Available records Block Start
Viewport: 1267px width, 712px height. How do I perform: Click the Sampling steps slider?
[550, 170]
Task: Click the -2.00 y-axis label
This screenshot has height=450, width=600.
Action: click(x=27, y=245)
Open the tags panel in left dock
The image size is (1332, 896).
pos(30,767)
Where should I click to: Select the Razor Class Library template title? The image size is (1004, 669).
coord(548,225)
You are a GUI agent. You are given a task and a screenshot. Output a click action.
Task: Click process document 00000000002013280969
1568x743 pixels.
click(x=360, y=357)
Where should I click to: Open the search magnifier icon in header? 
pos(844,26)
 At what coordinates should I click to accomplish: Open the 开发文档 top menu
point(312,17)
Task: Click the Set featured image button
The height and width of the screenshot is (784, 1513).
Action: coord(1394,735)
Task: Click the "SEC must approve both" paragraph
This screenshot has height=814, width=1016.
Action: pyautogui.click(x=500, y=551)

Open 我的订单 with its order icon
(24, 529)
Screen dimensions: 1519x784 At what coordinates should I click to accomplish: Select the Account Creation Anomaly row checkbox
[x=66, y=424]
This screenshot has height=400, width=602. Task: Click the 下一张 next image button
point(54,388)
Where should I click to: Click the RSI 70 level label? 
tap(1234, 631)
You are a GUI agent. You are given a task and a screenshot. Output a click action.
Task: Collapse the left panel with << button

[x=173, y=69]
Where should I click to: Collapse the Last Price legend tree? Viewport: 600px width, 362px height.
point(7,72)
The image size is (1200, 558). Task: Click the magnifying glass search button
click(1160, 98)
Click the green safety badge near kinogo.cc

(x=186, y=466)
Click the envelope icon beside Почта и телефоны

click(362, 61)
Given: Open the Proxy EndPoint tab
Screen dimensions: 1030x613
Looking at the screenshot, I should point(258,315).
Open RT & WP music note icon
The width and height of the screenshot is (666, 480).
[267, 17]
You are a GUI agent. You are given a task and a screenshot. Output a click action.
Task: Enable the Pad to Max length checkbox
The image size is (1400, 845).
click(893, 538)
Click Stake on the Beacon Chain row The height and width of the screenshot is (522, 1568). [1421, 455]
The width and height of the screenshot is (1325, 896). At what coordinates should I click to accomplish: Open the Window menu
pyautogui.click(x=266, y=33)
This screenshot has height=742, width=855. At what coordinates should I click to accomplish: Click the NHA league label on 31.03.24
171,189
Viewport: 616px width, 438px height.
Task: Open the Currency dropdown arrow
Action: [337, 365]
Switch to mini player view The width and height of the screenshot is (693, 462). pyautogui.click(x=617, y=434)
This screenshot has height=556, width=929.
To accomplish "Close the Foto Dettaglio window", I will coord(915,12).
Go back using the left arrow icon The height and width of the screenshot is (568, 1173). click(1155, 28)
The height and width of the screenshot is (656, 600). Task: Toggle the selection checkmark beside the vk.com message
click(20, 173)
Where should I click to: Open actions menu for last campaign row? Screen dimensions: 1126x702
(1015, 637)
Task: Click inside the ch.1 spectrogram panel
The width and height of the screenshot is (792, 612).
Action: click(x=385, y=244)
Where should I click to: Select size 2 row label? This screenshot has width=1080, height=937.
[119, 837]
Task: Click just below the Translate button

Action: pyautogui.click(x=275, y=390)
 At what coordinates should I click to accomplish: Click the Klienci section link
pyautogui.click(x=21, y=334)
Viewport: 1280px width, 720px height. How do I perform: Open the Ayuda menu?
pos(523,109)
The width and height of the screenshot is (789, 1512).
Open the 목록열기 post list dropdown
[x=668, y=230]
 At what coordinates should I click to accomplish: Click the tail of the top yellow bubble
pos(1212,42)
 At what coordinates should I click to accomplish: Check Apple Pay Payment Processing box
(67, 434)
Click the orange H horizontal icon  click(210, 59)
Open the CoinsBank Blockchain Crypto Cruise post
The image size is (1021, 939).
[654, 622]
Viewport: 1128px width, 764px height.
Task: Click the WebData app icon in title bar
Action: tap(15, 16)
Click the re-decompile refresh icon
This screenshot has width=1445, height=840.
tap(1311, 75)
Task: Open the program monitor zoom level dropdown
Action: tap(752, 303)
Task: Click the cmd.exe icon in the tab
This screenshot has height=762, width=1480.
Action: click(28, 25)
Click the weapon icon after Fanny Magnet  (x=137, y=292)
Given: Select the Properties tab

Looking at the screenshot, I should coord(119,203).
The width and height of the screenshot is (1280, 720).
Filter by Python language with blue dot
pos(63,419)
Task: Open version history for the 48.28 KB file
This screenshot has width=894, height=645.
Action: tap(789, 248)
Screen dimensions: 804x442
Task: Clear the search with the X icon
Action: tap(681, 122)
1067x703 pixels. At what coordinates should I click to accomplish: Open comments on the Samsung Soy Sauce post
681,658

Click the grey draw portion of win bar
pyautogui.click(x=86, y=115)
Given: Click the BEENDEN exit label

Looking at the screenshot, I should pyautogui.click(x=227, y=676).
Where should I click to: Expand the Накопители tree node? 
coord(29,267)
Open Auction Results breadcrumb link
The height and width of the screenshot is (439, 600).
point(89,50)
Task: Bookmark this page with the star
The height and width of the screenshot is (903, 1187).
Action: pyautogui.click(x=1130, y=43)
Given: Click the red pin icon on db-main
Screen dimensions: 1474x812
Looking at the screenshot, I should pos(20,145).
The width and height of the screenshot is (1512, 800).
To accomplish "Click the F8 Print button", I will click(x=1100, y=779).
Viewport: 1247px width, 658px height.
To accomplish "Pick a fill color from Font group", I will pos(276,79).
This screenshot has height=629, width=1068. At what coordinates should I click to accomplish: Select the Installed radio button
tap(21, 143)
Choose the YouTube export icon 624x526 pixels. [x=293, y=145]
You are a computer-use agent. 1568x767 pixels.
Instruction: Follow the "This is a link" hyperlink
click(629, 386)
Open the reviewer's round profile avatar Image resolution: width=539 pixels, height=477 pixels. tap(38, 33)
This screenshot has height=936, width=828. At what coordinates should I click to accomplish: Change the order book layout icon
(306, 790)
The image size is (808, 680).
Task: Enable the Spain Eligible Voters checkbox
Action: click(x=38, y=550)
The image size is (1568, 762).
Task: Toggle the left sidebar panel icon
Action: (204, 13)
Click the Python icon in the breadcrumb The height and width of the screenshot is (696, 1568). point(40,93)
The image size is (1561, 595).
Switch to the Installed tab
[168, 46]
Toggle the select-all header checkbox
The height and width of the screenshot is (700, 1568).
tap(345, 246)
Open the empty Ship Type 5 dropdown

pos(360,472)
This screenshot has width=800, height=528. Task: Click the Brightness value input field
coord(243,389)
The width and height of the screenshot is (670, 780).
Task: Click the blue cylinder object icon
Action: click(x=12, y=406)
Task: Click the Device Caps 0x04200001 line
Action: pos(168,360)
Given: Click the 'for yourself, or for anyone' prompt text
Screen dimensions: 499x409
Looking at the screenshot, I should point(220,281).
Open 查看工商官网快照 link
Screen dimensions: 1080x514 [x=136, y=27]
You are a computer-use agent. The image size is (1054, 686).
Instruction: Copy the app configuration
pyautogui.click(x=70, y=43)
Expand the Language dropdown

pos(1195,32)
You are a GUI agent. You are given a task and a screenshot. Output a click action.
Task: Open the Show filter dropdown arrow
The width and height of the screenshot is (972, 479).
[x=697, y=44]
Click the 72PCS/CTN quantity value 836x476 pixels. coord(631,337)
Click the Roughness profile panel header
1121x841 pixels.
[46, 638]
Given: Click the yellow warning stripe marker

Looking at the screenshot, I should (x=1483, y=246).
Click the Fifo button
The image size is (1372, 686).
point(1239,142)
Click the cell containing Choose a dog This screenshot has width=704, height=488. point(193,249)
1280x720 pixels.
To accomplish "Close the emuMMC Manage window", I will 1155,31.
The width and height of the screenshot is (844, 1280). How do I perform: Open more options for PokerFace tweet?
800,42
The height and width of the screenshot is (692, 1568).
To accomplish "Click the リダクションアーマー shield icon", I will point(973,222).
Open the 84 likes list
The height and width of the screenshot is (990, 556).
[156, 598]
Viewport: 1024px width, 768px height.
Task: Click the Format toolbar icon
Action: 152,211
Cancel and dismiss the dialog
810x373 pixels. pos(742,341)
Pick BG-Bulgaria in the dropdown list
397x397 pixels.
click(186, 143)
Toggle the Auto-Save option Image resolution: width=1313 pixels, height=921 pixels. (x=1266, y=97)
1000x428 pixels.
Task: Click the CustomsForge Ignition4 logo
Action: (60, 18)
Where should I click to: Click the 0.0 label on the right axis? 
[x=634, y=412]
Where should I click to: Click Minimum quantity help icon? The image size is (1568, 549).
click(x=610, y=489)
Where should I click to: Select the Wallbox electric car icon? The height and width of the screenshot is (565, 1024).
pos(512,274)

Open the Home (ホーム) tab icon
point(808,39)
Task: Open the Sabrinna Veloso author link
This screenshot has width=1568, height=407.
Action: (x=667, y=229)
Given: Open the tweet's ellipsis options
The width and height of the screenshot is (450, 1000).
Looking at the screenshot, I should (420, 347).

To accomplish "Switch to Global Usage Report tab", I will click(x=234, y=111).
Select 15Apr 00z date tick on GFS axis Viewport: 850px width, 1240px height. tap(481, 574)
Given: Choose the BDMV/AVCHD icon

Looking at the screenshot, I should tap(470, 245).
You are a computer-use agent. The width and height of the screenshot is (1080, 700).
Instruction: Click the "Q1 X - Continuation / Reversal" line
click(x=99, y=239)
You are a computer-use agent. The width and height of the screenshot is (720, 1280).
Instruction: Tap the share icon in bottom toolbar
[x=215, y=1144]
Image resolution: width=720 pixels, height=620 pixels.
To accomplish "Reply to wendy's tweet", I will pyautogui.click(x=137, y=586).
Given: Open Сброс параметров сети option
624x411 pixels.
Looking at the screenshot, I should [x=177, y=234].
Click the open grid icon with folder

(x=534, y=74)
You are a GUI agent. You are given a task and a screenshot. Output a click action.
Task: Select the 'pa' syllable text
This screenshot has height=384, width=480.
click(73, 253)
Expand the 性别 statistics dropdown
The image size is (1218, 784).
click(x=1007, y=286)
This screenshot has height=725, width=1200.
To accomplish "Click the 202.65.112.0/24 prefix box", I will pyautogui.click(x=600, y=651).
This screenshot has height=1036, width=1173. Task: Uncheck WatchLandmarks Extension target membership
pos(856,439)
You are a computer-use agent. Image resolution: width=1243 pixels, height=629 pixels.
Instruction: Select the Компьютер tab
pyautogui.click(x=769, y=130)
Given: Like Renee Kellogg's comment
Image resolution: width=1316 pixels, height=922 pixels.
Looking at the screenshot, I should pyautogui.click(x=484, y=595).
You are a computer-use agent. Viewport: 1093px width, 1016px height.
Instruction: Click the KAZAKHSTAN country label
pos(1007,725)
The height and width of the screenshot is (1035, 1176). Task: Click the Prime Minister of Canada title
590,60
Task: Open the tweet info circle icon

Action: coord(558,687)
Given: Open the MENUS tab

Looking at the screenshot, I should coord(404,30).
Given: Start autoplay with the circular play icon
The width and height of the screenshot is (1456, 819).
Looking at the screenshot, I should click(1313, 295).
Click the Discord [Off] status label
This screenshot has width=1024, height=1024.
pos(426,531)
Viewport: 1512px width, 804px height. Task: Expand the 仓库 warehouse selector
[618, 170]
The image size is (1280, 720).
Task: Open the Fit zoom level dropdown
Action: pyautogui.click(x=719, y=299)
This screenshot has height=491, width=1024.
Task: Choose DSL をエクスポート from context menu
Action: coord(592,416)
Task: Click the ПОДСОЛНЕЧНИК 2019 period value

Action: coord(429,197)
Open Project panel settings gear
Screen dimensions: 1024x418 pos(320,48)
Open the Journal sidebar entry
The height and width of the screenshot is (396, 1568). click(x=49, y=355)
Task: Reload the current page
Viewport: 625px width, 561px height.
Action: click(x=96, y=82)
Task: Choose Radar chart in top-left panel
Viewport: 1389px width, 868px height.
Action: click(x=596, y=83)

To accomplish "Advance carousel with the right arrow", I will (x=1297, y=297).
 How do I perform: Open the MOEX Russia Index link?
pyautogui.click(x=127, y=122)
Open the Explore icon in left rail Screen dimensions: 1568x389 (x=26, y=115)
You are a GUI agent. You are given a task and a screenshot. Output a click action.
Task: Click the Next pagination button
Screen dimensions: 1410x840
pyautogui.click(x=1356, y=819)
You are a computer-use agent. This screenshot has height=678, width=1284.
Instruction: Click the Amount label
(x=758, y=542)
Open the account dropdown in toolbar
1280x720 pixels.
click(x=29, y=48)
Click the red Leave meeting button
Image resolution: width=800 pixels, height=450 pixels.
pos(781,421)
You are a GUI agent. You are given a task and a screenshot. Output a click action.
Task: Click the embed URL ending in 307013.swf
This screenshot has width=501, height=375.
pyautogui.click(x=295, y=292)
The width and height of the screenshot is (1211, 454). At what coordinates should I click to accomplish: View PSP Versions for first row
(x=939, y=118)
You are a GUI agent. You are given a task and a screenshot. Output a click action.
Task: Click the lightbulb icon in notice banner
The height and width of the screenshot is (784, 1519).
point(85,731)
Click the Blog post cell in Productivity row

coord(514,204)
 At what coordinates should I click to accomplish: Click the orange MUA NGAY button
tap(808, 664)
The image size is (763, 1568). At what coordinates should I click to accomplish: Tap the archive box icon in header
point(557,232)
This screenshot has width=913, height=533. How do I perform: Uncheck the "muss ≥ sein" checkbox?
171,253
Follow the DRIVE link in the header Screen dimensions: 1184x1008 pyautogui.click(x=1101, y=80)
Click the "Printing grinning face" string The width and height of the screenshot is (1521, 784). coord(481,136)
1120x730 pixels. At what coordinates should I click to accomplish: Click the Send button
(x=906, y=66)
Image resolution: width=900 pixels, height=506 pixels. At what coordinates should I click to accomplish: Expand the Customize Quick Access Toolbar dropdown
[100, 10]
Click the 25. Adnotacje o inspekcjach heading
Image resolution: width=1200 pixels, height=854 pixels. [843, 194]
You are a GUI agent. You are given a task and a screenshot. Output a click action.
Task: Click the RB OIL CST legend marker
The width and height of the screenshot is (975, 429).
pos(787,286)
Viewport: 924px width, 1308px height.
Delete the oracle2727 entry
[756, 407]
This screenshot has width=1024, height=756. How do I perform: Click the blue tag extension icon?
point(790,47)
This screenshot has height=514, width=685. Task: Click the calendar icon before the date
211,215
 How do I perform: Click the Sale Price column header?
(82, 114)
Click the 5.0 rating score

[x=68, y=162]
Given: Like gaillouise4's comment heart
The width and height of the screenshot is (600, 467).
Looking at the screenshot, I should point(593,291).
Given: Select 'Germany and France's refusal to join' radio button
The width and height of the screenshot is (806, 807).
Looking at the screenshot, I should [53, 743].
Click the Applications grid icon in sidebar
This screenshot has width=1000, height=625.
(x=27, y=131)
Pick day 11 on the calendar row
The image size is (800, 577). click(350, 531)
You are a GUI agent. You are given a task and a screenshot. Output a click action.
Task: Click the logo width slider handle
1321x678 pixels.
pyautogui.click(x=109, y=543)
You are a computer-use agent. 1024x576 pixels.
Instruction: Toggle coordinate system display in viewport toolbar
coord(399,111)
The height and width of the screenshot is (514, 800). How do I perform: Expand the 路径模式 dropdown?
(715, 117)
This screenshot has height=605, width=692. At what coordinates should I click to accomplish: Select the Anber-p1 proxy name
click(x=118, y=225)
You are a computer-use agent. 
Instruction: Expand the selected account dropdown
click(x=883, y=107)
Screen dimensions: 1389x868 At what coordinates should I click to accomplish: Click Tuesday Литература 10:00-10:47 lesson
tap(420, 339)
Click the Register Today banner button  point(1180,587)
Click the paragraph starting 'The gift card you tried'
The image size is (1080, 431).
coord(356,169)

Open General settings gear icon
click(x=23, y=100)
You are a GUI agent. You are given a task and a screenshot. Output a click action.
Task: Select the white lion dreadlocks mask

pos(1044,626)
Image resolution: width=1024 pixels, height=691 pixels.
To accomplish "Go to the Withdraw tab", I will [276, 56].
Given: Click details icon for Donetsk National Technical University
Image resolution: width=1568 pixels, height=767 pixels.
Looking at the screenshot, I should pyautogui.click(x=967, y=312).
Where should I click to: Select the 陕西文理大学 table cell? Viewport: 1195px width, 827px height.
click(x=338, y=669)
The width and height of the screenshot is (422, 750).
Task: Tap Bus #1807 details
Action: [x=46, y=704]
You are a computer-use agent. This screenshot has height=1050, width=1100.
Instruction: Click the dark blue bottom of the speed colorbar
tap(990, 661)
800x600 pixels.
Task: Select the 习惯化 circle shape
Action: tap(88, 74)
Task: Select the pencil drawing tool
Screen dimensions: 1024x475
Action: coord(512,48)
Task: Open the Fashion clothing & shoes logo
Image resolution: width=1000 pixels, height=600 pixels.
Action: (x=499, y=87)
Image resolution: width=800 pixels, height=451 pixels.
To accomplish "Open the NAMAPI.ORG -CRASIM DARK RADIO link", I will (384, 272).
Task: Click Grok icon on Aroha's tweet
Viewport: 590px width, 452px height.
Available records Block End
◆ Required work: Give the number of lines in the records that contain the string "banner", and write nothing besides that number.

◆ Reply: 2